WHAT TO WORK ON: Write out all the items below again, swapping "computer-use agent" for "GUI agent" and keeping everything else the same. Omit the pictures from your answer.

DATA RECORDS:
* begin *

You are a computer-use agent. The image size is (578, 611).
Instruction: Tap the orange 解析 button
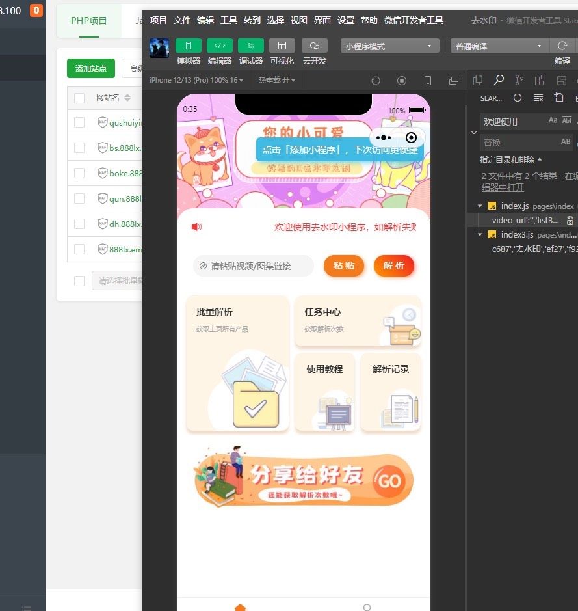coord(393,265)
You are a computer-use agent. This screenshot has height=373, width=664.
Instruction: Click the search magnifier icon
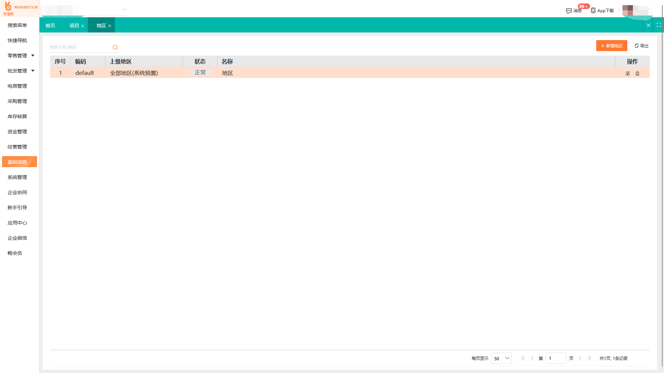[115, 47]
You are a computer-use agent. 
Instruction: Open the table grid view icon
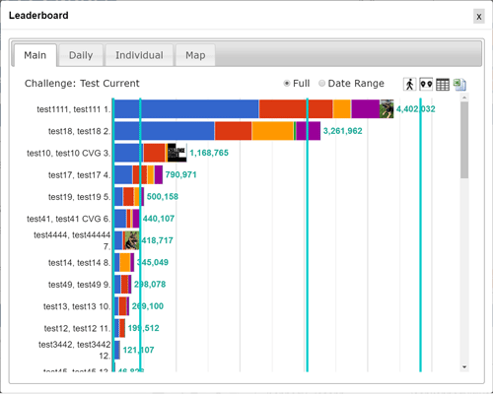443,85
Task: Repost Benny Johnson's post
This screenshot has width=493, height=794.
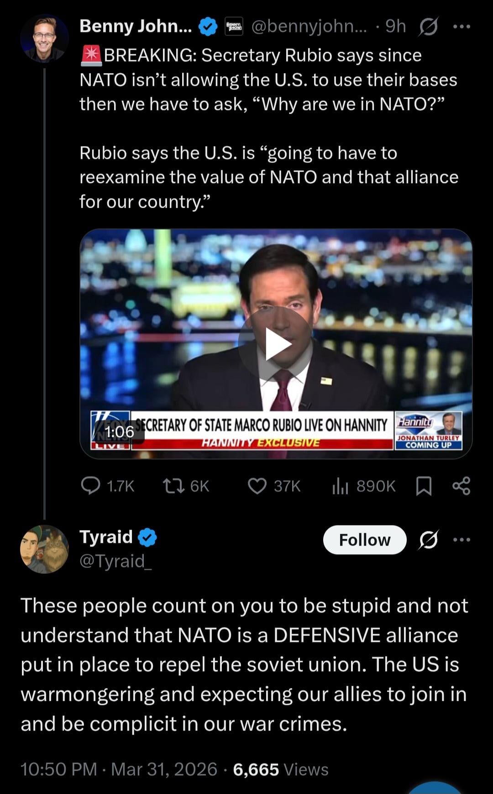Action: (186, 486)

* end *

EXERCISE ANSWER:
You are a GUI agent. The image size is (578, 611).
Instruction: Tap the orange 解析 button
coord(393,265)
You are a GUI agent. This screenshot has height=373, width=664.
Instruction: Click the search magnifier icon
[115, 47]
You are a GUI agent. 
Instruction: Open the table grid view icon
443,85
Task: Repost Benny Johnson's post
This screenshot has width=493, height=794.
Action: (186, 486)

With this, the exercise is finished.